Data for the task ▸
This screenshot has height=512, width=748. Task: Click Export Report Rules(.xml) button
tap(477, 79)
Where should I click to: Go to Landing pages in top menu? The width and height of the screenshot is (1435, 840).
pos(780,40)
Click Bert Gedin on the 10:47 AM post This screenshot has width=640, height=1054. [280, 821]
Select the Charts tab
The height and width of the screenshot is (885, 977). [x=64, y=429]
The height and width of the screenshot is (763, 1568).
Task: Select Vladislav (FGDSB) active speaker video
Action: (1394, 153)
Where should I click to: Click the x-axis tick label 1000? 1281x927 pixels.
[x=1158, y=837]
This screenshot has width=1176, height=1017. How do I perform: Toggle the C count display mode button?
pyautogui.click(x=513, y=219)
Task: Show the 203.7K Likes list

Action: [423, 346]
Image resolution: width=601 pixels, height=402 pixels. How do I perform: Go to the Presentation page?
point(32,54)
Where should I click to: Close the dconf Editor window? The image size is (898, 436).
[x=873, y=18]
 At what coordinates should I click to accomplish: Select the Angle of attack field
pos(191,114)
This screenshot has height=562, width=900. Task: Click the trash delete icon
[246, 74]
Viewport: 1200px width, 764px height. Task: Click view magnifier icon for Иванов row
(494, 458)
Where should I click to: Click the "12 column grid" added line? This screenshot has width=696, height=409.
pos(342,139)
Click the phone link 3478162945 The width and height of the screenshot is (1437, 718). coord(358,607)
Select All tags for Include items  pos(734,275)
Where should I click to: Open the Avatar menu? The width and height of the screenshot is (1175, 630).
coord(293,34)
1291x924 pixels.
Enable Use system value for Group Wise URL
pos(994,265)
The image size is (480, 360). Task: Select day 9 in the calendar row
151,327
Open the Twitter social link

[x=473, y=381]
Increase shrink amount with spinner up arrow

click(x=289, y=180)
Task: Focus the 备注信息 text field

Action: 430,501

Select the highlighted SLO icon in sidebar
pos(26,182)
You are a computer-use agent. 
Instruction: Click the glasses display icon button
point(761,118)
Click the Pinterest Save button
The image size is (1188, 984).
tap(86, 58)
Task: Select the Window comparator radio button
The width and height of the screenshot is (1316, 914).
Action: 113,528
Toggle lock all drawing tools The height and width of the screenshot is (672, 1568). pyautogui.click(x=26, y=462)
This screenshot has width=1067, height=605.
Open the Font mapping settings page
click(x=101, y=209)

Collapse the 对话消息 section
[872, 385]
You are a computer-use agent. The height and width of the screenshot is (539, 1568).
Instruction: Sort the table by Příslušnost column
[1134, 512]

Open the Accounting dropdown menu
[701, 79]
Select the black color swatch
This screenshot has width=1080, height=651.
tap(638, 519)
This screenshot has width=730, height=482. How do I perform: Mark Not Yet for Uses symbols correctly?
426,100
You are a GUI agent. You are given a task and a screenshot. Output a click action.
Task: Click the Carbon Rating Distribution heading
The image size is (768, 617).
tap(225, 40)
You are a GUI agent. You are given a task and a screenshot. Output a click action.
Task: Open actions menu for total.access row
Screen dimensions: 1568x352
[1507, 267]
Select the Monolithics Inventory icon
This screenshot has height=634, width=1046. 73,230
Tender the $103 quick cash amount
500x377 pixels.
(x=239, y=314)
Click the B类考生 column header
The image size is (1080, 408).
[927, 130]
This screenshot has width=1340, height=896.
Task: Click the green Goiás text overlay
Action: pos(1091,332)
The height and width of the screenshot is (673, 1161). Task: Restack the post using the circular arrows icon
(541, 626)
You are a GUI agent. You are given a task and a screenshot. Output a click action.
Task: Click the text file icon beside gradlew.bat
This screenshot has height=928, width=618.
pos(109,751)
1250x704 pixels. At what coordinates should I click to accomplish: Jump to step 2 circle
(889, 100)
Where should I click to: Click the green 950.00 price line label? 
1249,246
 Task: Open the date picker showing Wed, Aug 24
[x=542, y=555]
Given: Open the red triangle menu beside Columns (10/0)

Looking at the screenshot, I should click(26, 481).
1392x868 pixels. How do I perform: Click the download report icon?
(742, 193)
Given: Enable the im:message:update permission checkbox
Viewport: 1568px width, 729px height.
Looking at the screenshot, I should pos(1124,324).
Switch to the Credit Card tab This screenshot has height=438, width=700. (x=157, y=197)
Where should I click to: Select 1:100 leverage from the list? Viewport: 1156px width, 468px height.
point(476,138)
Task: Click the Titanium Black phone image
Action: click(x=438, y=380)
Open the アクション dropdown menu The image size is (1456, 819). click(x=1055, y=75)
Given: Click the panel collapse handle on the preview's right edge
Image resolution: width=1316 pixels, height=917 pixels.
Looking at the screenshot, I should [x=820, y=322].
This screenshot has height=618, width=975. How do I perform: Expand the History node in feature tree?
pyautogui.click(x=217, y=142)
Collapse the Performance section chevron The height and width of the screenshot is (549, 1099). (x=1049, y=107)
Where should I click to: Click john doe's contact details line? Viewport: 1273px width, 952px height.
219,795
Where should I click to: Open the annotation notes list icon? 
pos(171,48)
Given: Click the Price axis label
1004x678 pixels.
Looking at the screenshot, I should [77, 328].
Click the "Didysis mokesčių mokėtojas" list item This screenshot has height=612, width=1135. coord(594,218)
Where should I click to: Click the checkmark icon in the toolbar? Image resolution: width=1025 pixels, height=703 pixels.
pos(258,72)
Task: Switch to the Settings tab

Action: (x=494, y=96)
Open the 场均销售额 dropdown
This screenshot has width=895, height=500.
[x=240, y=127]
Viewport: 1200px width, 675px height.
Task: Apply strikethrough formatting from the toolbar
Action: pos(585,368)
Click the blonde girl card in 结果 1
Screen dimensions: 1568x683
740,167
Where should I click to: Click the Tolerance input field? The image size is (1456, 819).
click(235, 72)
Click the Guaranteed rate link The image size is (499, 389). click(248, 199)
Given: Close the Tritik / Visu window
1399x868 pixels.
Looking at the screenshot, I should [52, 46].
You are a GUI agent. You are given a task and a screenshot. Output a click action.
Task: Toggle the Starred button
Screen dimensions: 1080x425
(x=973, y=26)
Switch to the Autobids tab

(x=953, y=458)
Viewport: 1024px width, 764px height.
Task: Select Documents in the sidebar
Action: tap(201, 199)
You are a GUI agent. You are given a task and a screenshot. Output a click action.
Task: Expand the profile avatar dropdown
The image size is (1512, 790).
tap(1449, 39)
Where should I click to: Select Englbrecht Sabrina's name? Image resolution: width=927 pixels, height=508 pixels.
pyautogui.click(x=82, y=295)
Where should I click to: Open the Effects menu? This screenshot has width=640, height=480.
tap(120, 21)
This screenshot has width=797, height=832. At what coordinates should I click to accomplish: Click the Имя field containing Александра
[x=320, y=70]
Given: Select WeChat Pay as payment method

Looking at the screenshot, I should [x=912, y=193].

Exercise ▸ Every line of the listing is to be returned unchanged.

Exercise answer ▸
This screenshot has height=512, width=748. Task: Click Export Report Rules(.xml) button
tap(477, 79)
Where should I click to: Go to Landing pages in top menu? The width and height of the screenshot is (1435, 840).
pos(780,40)
Click Bert Gedin on the 10:47 AM post This screenshot has width=640, height=1054. [280, 821]
Select the Charts tab
The height and width of the screenshot is (885, 977). [x=64, y=429]
The height and width of the screenshot is (763, 1568).
Task: Select Vladislav (FGDSB) active speaker video
Action: (1394, 153)
Where should I click to: Click the x-axis tick label 1000? 1281x927 pixels.
[x=1158, y=837]
This screenshot has width=1176, height=1017. How do I perform: Toggle the C count display mode button?
pyautogui.click(x=513, y=219)
Task: Show the 203.7K Likes list

Action: [423, 346]
Image resolution: width=601 pixels, height=402 pixels. How do I perform: Go to the Presentation page?
point(32,54)
Where should I click to: Close the dconf Editor window? The image size is (898, 436).
[x=873, y=18]
 At what coordinates should I click to accomplish: Select the Angle of attack field
pos(191,114)
This screenshot has height=562, width=900. Task: Click the trash delete icon
[246, 74]
Viewport: 1200px width, 764px height. Task: Click view magnifier icon for Иванов row
(494, 458)
Where should I click to: Click the "12 column grid" added line? This screenshot has width=696, height=409.
pos(342,139)
Click the phone link 3478162945 The width and height of the screenshot is (1437, 718). coord(358,607)
Select All tags for Include items  pos(734,275)
Where should I click to: Open the Avatar menu? The width and height of the screenshot is (1175, 630).
coord(293,34)
1291x924 pixels.
Enable Use system value for Group Wise URL
pos(994,265)
The image size is (480, 360). Task: Select day 9 in the calendar row
151,327
Open the Twitter social link

[x=473, y=381]
Increase shrink amount with spinner up arrow

click(x=289, y=180)
Task: Focus the 备注信息 text field

Action: 430,501

Select the highlighted SLO icon in sidebar
pos(26,182)
You are a computer-use agent. 
Instruction: Click the glasses display icon button
point(761,118)
Click the Pinterest Save button
The image size is (1188, 984).
tap(86, 58)
Task: Select the Window comparator radio button
The width and height of the screenshot is (1316, 914).
Action: 113,528
Toggle lock all drawing tools The height and width of the screenshot is (672, 1568). pyautogui.click(x=26, y=462)
This screenshot has width=1067, height=605.
Open the Font mapping settings page
click(x=101, y=209)

Collapse the 对话消息 section
[872, 385]
You are a computer-use agent. The height and width of the screenshot is (539, 1568).
Instruction: Sort the table by Příslušnost column
[1134, 512]

Open the Accounting dropdown menu
[701, 79]
Select the black color swatch
This screenshot has width=1080, height=651.
tap(638, 519)
This screenshot has width=730, height=482. How do I perform: Mark Not Yet for Uses symbols correctly?
426,100
You are a GUI agent. You are given a task and a screenshot. Output a click action.
Task: Click the Carbon Rating Distribution heading
The image size is (768, 617).
tap(225, 40)
You are a GUI agent. You are given a task and a screenshot. Output a click action.
Task: Open actions menu for total.access row
Screen dimensions: 1568x352
[1507, 267]
Select the Monolithics Inventory icon
This screenshot has height=634, width=1046. 73,230
Tender the $103 quick cash amount
500x377 pixels.
(x=239, y=314)
Click the B类考生 column header
The image size is (1080, 408).
[927, 130]
This screenshot has width=1340, height=896.
Task: Click the green Goiás text overlay
Action: pos(1091,332)
The height and width of the screenshot is (673, 1161). Task: Restack the post using the circular arrows icon
(541, 626)
You are a GUI agent. You are given a task and a screenshot. Output a click action.
Task: Click the text file icon beside gradlew.bat
This screenshot has height=928, width=618.
pos(109,751)
1250x704 pixels. At what coordinates should I click to accomplish: Jump to step 2 circle
(889, 100)
Where should I click to: Click the green 950.00 price line label? 
1249,246
 Task: Open the date picker showing Wed, Aug 24
[x=542, y=555]
Given: Open the red triangle menu beside Columns (10/0)

Looking at the screenshot, I should click(26, 481).
1392x868 pixels. How do I perform: Click the download report icon?
(742, 193)
Given: Enable the im:message:update permission checkbox
Viewport: 1568px width, 729px height.
Looking at the screenshot, I should pos(1124,324).
Switch to the Credit Card tab This screenshot has height=438, width=700. (x=157, y=197)
Where should I click to: Select 1:100 leverage from the list? Viewport: 1156px width, 468px height.
point(476,138)
Task: Click the Titanium Black phone image
Action: click(x=438, y=380)
Open the アクション dropdown menu The image size is (1456, 819). click(x=1055, y=75)
Given: Click the panel collapse handle on the preview's right edge
Image resolution: width=1316 pixels, height=917 pixels.
Looking at the screenshot, I should [x=820, y=322].
This screenshot has height=618, width=975. How do I perform: Expand the History node in feature tree?
pyautogui.click(x=217, y=142)
Collapse the Performance section chevron The height and width of the screenshot is (549, 1099). (x=1049, y=107)
Where should I click to: Click john doe's contact details line? Viewport: 1273px width, 952px height.
219,795
Where should I click to: Open the annotation notes list icon? 
pos(171,48)
Given: Click the Price axis label
1004x678 pixels.
Looking at the screenshot, I should [77, 328].
Click the "Didysis mokesčių mokėtojas" list item This screenshot has height=612, width=1135. coord(594,218)
Where should I click to: Click the checkmark icon in the toolbar? Image resolution: width=1025 pixels, height=703 pixels.
pos(258,72)
Task: Switch to the Settings tab

Action: (x=494, y=96)
Open the 场均销售额 dropdown
This screenshot has width=895, height=500.
[x=240, y=127]
Viewport: 1200px width, 675px height.
Task: Apply strikethrough formatting from the toolbar
Action: pos(585,368)
Click the blonde girl card in 结果 1
Screen dimensions: 1568x683
740,167
Where should I click to: Click the Tolerance input field? The image size is (1456, 819).
click(235, 72)
Click the Guaranteed rate link The image size is (499, 389). click(248, 199)
Given: Close the Tritik / Visu window
1399x868 pixels.
Looking at the screenshot, I should [52, 46].
You are a GUI agent. You are given a task and a screenshot. Output a click action.
Task: Toggle the Starred button
Screen dimensions: 1080x425
(x=973, y=26)
Switch to the Autobids tab

(x=953, y=458)
Viewport: 1024px width, 764px height.
Task: Select Documents in the sidebar
Action: tap(201, 199)
You are a GUI agent. You are given a task and a screenshot. Output a click action.
Task: Expand the profile avatar dropdown
The image size is (1512, 790).
tap(1449, 39)
Where should I click to: Select Englbrecht Sabrina's name? Image resolution: width=927 pixels, height=508 pixels.
pyautogui.click(x=82, y=295)
Where should I click to: Open the Effects menu? This screenshot has width=640, height=480.
tap(120, 21)
This screenshot has width=797, height=832. At what coordinates should I click to accomplish: Click the Имя field containing Александра
[x=320, y=70]
Given: Select WeChat Pay as payment method

Looking at the screenshot, I should [x=912, y=193].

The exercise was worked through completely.